Yapılacak iş
Aşağıdaki Açık Radyo söyleşisini, son cümlesinin ardından gelecek bölümü yazarak sürdürün.

GG: Şimdi dinleyicilerimiz acikradyo.com.tr sitesine giderlerse ki gitmişken orada sağ üst köşede “Program destekçisi olun” diye bir buton var, oraya tıklayarak Açık Radyo destekçisi de olabilirler, lütfen olsunlar; fakat sol üst köşede “Hakkımızda” diye bir link var, oraya bastığınız zaman “Açık Radyo nedir?” diye bir sayfa çıkıyor karşınıza ve o sayfadaki ilk cümle şöyle: “13 Kasım 1995’te yayına geçen Açık Radyo, İstanbul ve çevresine yayın yapan ‘bölgesel’ bir radyo istasyonudur” diyor, bölgesel tırnak içine alınmış. Bence tırnak içine alınmasından dolayı aslında durumu kurtarıyor, çünkü yalnızca İstanbul ve çevresine yayın yapan bölgesel bir radyo istasyonu değil Açık Radyo; kâinatın her köşesinden dinlenen, sizin de bildiğiniz gibi Ömer bey, Avustralya'dan Avrupa'ya, Amerika Birleşik Devletleri'nden Afrika'ya kadar çeşitli dinleyicilerimiz bize zaman zaman yazıyorlar, söylüyorlar, oralardan Açık Radyo’yu dinliyorlar. Ben de şunu söyleyeyim, şimdi siz diyelim 1985  senesinde, işte darbe olmuş, YÖK gelmiş, siz istifa etmişsiniz, akademik kariyerden vazgeçmişsiniz, yayıncılıkla uğraşıyorsunuz… Ama mesela o noktada birisi size sorsa, yani bütün bu geçmiş radyo hevesleriniz ve maceranız olmasına rağmen işte “on sene sonra bir radyo kuracaksın ve yirmi yedi sene sonra hâlâ bu radyonun başında olacaksın” deseler inanır mıydınız? Böyle bir şey var mıydı aklınızda? 

“Paylaştıkça çoğalıyoruz”

ÖM: Katiyen! Asla inanmazdım. Radyo kuracaksın desen, “ne radyosu, ne kurması, ne diyorsun?” derdim. Cem'e de, oğluma da zaten öyle şeyler söyledim ama oldu. Yani çok… Vallahi bu on dokuzuncusunu yaptığımız destek günlerinin ilk gününde söylediğimiz Hrant Dink'in söyledikleri “Etik, estetik bütünlüğü sağlayan bir sığınak yarattınız” sözü beni çok etkiliyor. Hep, dönüp dönüp baktığımız sürece bir sığınak olması filan... Ama yani hakikaten bir dinleyicimizin de rahatlıkla, harika bir şekilde anlattığı gibi “Paylaştıkça çoğalıyoruz” diyebiliriz. Gerçekten de bütün zorluklara, olabilecek bütün her türlü keşmekeşe rağmen varlığımızı sürdürüp gelişmeyi de başarıyoruz. Ama destekçiler ve programcıların da rolü hiç yabana atılamaz. Yani programcılarınki… Hele bu sene net olarak görüldüğü üzere bütün programcılar kendi programlarında da kendi dilleriyle ifade ettiler ve bana da hayranlıkla izlemek düştü.

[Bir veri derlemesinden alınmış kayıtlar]
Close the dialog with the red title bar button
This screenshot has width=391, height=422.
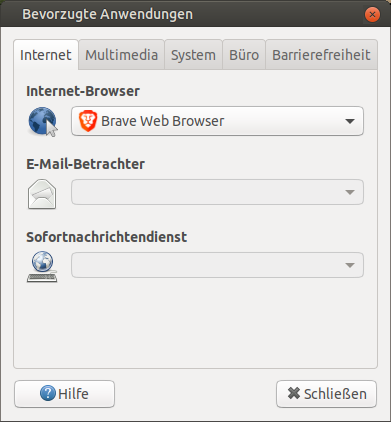click(x=372, y=15)
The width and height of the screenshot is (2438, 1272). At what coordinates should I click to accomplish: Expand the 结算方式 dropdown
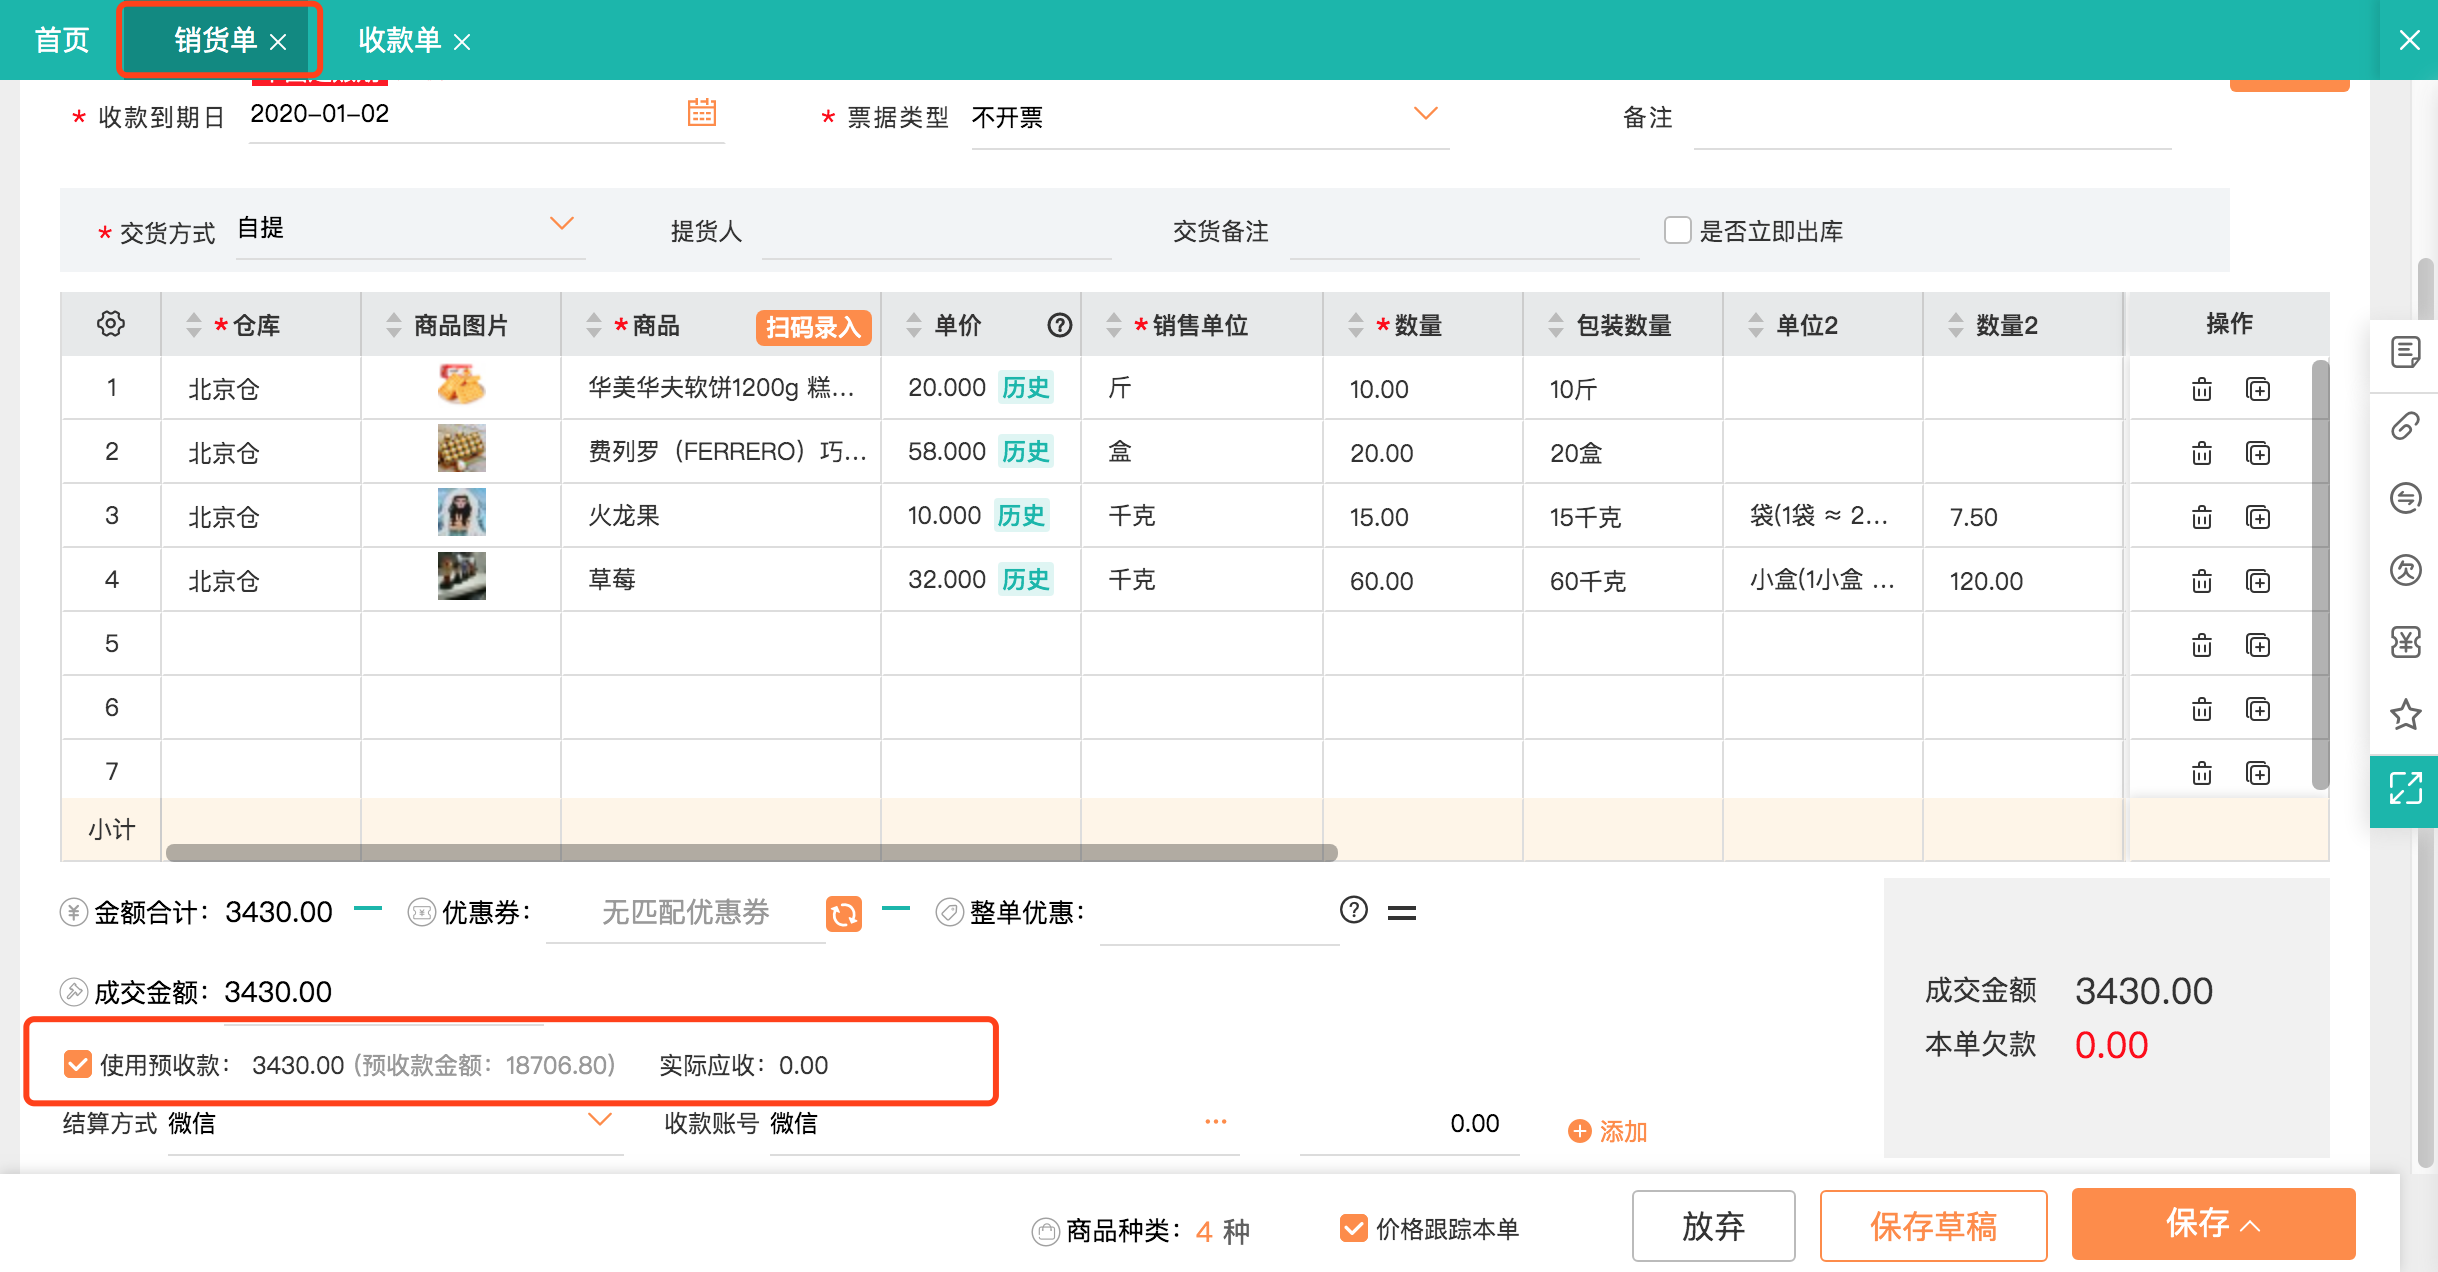597,1124
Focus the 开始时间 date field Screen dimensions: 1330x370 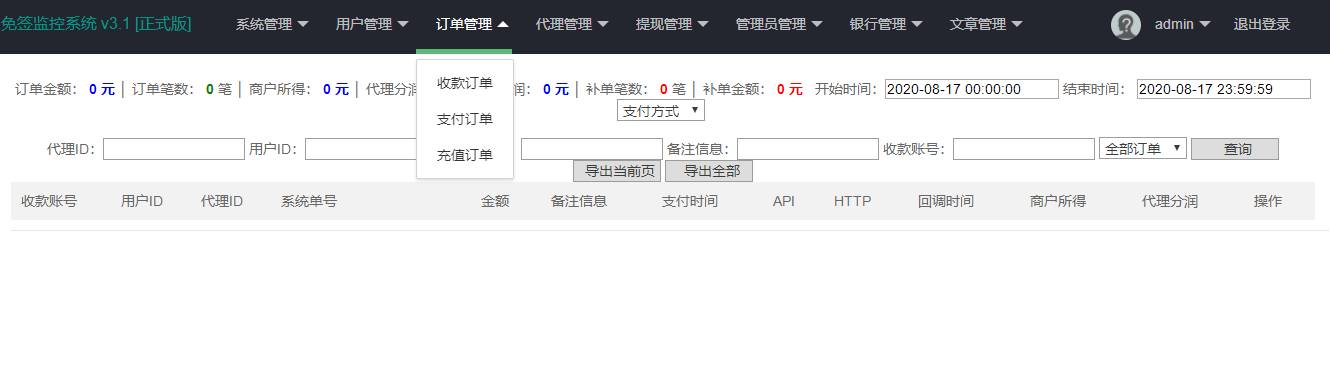[972, 89]
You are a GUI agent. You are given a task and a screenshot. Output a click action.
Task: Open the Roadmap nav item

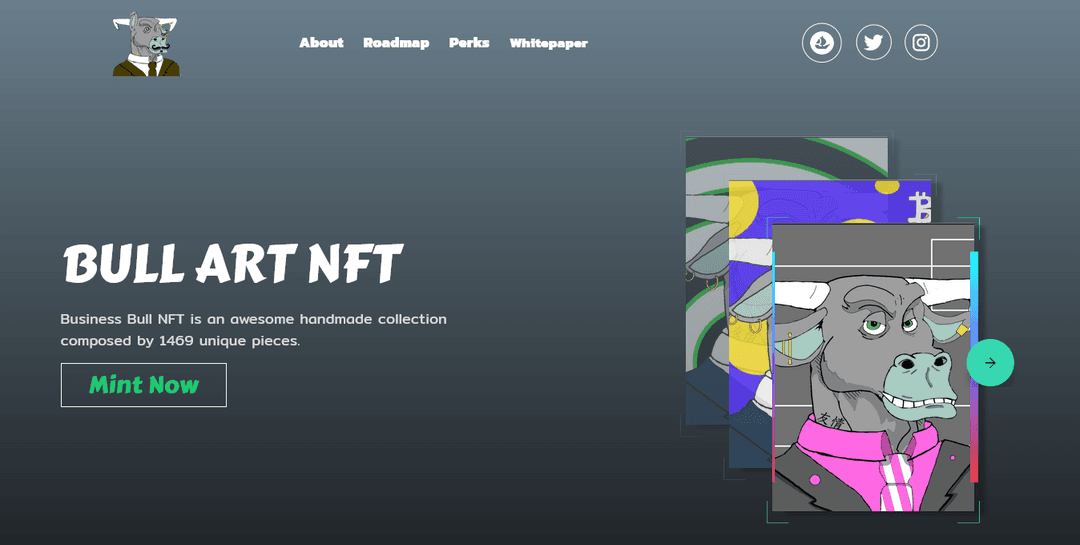396,43
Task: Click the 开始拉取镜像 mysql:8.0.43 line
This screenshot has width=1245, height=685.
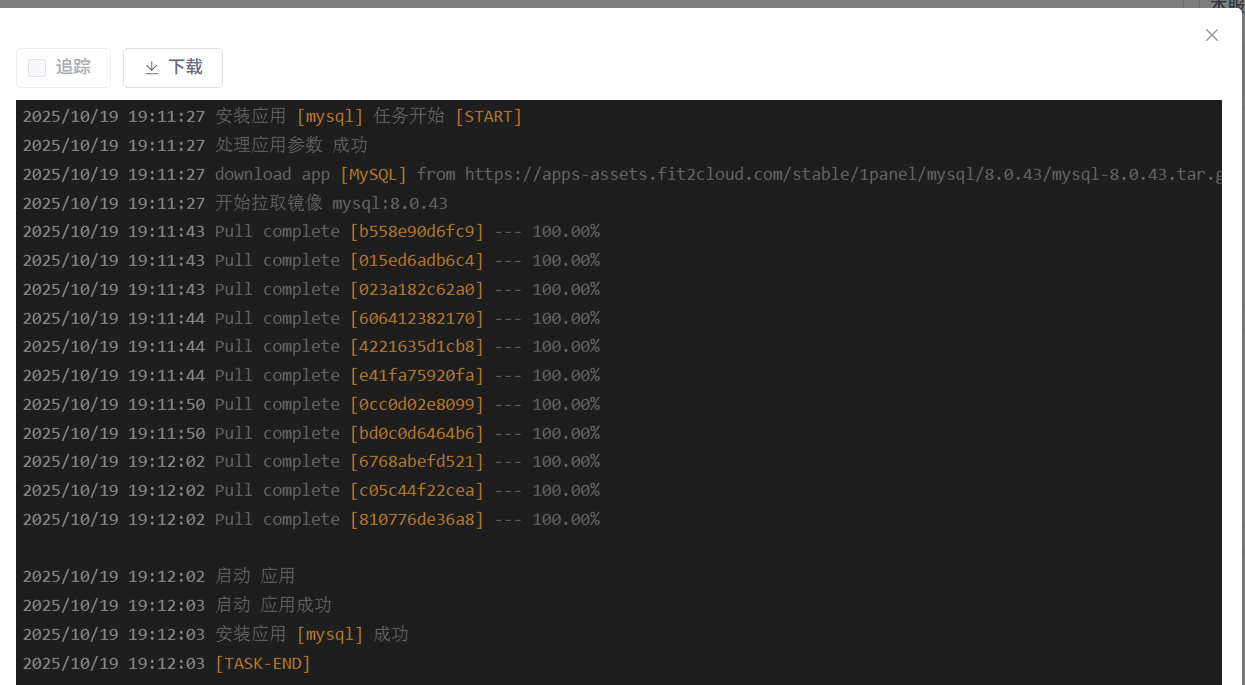Action: (x=331, y=204)
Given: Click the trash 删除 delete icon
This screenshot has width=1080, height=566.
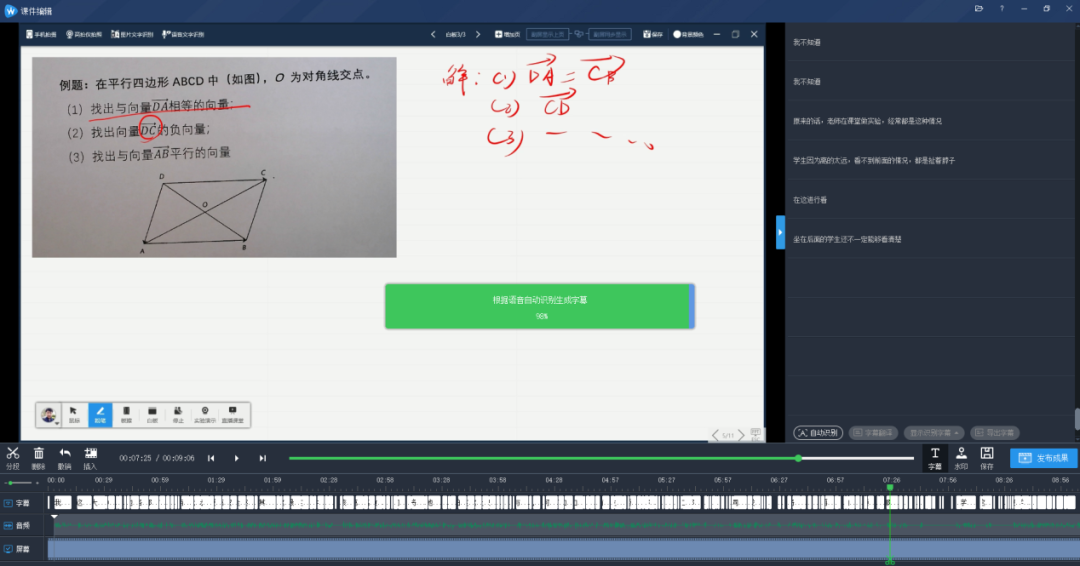Looking at the screenshot, I should [x=39, y=457].
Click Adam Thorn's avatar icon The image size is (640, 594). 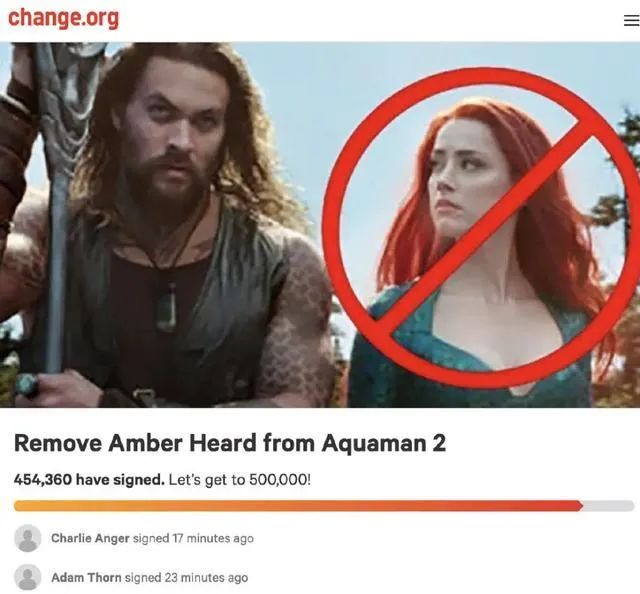pos(28,578)
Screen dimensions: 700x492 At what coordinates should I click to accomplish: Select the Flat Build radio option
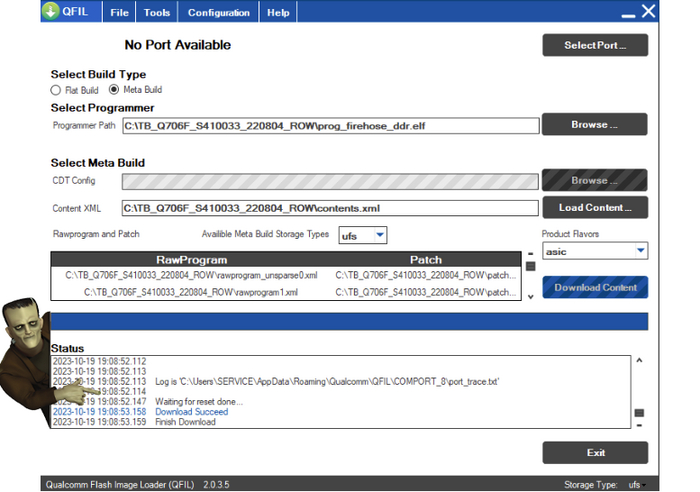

Alıştırma yanıtı
GG: Evet, Vakayiname’nin sonuna geldik sayılır. Programı kapatmadan önce Özlem hanım sizin söyleyeceğiniz birkaç cümle varsa daha sonra da Ömer beye sözü bırakıp yeniden destek istemeyi de unutmayayım. Dinleyici Destek Şenliği içindeyiz, artık sonuna yaklaşıyoruz. Sıfır iki yüz on iki üç yüz kırk üç kırk bir kırk bir numaralı telefondan ya da acikradyo.com.tr sitesinden destek olabilirsiniz. Lütfen destek olun diyorum, Özlem hanım, sözü size bırakıyorum.

ÖT: Teşekkür ederim. Açık Radyo iyi ki var. İyi ki Ömer Madra ve arkadaşları bu ilk hayali kurabilmişler ve bugünlere kadar radyomuz gelebilmiş. Açık Radyo bizim için bir ekosistem, nefes alabildiğimiz, büyüyüp yeşerdiğimiz çok önemli bir müştereğimiz ve bize çok değerli katkılar ve yaşama tutunma fırsatı veriyor. Böyle zor günlerde radyo o yüzden bence çok daha büyük bir destek karşılığı buluyor. Bunun da çok kritik olduğunu düşünüyorum. İyi ki var Açık Radyo. 

ÖM: Harika, çok teşekkür ederiz. Vallahi bunları duymak ne güzel ama birlikte varız. Yani başka türlü olamazdı zaten. Şeyi de söyleyeyim son olarak, bizim sadece program olarak tasarladığımız şey hiçbir zaman olmadı, o bahsettiğim program.

GG: Evet, ben de şununla o zaman biteyim izninizle; ben Açık Radyo’yu hep böyle dev bir gemiye benzetiyorum, okyanusta yol alan. Bu geminin elbette bir dümeni var, bu dümende duran bir kaptan var, bu çok önemli. Fakat başka personel de çok önemli. Yani idari çalışanlar, teknik ekip, kayıtlarımızı yapanlar, yayınlayanlar hepsine çok teşekkür etmek istiyorum. Onlar olmazsa… Sesleri duyulmayan Açık Radyo kahramanları bence bunlar, onlarsız Açık Radyo olmazdı.

ÖM: Yolcuları katayım tabii bunun içine. Onlar da programcılar tabii; teknenin yolcuları,  birlikte seyahat ediyoruz. 

GG: Evet ve dinleyiciler, destekçiler. 

ÖM: Evet.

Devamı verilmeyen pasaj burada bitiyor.